We used to lie in cool grass
dew forming on our foreheads
as we stared up and you said
the moon is a she and stars her
children while I argued it was
Earth’s war shield

The other night I looked up and
studied that pimpled face as it
winked and reminded me of all
those who have shared the grass
bed, whose dew had been a
secret signal

 

 

About Zvi A. Sesling, US

 

Zvi A. Sesling has published poetry in numerous magazines both in print and online in the United States, Great Britain, New Zealand, Canada and Israel.
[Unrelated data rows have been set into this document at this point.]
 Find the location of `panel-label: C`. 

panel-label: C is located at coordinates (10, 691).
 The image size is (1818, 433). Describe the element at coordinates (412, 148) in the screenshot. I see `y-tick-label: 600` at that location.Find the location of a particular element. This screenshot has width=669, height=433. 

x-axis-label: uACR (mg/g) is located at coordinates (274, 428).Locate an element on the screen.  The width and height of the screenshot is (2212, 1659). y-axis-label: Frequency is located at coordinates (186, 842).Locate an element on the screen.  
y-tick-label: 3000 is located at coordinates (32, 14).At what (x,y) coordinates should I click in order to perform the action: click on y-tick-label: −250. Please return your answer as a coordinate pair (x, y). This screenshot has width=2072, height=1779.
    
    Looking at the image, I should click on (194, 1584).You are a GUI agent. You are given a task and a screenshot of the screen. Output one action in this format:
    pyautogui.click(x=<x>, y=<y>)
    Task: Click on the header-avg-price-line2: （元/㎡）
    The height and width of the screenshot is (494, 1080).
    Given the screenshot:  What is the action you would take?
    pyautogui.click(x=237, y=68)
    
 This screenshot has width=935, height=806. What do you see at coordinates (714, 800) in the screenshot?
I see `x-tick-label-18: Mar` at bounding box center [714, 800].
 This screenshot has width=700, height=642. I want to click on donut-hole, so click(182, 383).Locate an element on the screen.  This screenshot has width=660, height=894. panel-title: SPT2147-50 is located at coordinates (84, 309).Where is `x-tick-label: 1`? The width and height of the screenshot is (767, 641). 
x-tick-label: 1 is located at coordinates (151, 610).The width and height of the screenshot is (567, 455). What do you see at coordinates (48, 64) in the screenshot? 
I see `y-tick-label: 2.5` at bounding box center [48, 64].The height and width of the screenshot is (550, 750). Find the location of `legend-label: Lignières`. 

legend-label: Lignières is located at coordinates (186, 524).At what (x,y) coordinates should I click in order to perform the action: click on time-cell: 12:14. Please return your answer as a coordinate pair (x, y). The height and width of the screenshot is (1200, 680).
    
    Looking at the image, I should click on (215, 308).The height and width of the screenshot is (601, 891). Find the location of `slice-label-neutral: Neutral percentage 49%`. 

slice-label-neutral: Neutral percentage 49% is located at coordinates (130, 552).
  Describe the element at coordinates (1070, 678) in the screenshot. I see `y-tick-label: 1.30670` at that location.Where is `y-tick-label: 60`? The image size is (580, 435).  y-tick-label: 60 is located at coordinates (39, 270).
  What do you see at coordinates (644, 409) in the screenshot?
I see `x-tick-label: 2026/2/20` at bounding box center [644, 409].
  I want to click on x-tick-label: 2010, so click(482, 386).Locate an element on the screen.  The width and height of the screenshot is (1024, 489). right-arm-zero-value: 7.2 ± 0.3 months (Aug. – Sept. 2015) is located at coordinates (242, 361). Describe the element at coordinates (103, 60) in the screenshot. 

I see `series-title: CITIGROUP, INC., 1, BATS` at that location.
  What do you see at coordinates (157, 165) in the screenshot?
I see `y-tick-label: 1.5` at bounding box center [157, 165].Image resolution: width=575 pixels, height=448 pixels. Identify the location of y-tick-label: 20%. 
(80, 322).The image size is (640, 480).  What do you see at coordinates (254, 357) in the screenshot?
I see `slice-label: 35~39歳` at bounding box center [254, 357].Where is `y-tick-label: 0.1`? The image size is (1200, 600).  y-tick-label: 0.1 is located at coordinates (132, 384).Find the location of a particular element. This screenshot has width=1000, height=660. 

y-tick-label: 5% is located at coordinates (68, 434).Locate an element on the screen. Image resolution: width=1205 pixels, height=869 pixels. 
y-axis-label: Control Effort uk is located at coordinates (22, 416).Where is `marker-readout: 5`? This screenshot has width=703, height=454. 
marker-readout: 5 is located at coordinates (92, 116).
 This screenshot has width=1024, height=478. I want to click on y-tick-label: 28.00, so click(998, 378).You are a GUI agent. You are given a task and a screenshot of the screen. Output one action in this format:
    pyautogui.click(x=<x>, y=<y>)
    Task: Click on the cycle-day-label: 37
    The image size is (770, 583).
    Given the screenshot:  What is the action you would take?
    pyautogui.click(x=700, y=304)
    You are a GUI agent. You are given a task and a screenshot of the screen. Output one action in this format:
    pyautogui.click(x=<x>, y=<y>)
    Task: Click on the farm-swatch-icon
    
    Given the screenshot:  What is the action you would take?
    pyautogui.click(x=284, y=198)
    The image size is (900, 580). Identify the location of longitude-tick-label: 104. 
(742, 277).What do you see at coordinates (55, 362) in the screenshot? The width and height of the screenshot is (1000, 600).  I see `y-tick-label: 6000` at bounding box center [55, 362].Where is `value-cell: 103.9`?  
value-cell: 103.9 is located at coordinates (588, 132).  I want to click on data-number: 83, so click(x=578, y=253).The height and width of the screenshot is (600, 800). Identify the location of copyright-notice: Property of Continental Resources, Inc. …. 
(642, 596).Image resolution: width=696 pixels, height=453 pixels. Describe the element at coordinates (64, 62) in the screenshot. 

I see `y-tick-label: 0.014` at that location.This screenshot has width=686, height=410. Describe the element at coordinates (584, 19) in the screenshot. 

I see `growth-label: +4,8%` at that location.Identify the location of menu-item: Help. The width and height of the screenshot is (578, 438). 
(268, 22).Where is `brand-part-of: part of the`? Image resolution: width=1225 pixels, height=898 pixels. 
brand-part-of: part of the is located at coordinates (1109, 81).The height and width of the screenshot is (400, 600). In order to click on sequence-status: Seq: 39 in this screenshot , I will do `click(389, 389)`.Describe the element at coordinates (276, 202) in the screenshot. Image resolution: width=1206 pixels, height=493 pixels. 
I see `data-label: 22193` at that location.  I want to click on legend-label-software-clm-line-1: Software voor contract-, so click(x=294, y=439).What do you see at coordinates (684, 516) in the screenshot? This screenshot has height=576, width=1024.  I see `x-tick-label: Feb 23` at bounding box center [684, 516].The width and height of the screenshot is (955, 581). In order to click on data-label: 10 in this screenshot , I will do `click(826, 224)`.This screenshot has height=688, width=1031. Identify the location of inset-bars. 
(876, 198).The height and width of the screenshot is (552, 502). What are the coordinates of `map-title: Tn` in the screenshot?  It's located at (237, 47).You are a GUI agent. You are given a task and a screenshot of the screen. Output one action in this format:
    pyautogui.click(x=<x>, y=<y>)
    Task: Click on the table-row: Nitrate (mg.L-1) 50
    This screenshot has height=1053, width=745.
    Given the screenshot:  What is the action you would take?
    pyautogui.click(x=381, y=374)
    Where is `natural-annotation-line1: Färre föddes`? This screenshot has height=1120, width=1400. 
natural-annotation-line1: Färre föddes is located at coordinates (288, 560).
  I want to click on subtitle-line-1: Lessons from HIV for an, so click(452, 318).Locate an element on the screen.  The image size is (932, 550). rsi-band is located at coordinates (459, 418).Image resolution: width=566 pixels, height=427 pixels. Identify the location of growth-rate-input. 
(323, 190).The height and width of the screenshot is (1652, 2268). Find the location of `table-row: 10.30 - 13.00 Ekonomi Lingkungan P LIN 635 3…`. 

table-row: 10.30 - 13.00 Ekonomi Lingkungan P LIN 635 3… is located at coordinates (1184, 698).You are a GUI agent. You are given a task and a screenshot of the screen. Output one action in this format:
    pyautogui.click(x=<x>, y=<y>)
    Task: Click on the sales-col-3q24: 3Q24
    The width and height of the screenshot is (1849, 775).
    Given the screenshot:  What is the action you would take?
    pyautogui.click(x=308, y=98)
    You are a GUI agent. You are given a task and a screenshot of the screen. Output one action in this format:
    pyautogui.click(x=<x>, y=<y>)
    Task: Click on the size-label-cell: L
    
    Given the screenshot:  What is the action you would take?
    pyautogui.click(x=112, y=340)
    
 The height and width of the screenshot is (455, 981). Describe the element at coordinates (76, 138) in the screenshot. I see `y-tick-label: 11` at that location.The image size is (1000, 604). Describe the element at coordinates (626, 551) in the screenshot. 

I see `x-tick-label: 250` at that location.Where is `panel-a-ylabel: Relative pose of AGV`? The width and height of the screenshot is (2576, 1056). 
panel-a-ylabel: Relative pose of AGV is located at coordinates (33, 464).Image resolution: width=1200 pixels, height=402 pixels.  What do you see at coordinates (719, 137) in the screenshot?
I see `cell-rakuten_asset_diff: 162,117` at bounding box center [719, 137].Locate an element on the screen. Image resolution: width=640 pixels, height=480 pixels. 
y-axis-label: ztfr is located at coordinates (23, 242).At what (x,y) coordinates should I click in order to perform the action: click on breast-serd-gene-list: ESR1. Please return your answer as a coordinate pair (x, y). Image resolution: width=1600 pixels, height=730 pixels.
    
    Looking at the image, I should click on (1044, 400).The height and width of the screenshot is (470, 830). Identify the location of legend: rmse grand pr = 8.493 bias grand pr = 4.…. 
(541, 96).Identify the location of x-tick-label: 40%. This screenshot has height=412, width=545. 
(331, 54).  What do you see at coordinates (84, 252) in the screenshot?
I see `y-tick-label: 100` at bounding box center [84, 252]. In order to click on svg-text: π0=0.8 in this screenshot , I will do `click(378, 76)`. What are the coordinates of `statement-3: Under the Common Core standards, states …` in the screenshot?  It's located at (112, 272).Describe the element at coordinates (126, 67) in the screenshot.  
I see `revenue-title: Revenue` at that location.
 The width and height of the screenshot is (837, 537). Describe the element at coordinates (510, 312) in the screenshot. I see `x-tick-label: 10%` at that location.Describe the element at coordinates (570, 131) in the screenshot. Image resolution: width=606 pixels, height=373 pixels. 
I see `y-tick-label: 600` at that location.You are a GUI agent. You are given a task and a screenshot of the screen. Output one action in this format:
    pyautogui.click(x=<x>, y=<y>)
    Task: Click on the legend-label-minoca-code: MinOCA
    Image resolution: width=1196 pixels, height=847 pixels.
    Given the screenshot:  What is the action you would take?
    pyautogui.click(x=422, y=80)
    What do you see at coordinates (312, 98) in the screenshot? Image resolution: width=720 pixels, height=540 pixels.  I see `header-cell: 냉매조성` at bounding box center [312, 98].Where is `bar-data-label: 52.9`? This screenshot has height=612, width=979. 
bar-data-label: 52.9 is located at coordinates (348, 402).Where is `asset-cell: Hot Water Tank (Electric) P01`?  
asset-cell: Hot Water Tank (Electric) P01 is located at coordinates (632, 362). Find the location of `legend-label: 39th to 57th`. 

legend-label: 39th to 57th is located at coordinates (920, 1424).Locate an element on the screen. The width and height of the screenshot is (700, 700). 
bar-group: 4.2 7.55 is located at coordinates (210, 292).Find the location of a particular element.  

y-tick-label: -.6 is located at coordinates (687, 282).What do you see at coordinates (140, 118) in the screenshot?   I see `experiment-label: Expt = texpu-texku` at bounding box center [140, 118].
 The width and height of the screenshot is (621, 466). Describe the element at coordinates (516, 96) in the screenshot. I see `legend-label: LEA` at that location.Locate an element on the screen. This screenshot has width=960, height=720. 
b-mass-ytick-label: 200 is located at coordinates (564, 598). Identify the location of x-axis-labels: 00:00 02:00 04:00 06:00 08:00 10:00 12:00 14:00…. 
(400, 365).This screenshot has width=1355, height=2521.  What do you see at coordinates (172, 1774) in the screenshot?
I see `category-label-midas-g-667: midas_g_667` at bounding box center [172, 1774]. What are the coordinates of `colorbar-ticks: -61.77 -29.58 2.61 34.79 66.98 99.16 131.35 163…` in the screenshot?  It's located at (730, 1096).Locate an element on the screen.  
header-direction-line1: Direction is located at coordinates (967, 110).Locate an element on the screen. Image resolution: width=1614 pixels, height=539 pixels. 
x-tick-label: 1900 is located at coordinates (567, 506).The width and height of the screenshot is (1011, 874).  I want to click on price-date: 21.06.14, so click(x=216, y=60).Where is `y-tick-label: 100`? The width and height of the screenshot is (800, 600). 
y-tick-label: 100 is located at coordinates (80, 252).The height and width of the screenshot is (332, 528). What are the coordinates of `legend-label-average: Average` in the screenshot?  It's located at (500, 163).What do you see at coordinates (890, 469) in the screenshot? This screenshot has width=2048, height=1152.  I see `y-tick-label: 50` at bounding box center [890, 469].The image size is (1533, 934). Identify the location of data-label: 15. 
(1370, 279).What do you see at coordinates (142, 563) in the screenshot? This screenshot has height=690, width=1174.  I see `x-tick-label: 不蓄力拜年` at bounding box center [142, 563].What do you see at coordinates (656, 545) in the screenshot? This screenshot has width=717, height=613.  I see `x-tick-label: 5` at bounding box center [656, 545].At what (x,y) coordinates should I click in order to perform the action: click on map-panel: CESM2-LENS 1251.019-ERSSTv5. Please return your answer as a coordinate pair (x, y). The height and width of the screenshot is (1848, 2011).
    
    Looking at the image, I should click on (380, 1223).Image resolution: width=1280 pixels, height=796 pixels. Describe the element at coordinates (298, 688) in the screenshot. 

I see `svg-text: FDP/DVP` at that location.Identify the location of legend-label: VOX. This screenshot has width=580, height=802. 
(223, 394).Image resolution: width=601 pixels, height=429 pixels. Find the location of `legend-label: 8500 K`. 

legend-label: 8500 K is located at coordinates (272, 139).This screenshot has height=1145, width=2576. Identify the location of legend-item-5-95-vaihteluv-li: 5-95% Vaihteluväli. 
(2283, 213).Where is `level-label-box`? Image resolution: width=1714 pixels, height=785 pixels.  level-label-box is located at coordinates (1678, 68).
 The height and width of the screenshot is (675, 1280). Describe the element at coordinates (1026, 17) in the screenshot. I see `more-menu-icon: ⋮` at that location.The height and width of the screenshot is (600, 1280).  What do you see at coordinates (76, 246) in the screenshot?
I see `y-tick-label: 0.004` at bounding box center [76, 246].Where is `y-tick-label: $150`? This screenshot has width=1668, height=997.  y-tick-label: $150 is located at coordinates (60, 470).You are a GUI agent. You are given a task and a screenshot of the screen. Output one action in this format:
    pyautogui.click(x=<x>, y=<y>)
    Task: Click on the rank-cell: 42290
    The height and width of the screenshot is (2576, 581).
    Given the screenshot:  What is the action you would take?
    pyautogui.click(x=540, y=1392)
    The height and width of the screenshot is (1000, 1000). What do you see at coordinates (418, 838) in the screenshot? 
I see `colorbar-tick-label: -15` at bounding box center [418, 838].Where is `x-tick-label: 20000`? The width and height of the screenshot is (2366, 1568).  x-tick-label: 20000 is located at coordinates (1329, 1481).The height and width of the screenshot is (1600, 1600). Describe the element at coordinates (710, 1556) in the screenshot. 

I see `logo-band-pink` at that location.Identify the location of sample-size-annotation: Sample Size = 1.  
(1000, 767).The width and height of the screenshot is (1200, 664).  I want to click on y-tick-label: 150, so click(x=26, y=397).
Among the publications are: Ibbetson St., Midstream, Poetica,The Deronda Review, Voices Israel, Saranac Review, New Delta Review, Plainsong, Asphodel, Haz Mat Review, Istanbul Literary Review, The Chaffin Journal, Ship of Fools, Chiron Review, Poetry Monthly Interational, Matrix, The Tower, New Vilna Review and Main Street Rag. He was awarded Third Place (2004) and First Prize (2007) in the Reuben Rose International Poetry Competition and was a finalist in the 2009 Cervena Barva Press Chapbook Contest. In 2008 he was selected to read his poetry at New England/Pen “Discovery” by Boston Poet Laureate Sam Cornish. He was a featured reader in the 2010 Jewish Poetry Festival in Brookline, MA. He is a regular reviewer for the Boston Small Press and Poetry Scene and he edits the Muddy River Poetry Review. He is author of King of the Jungle, (Ibbetson St., 2010), which has been nominated for the Massachusetts Book Award and a chapbook Across Stones of Bad Dream (Cervana Barva, 2011) and a second full length poetry book, Fire Tongue to be published by Cervena Barva Press.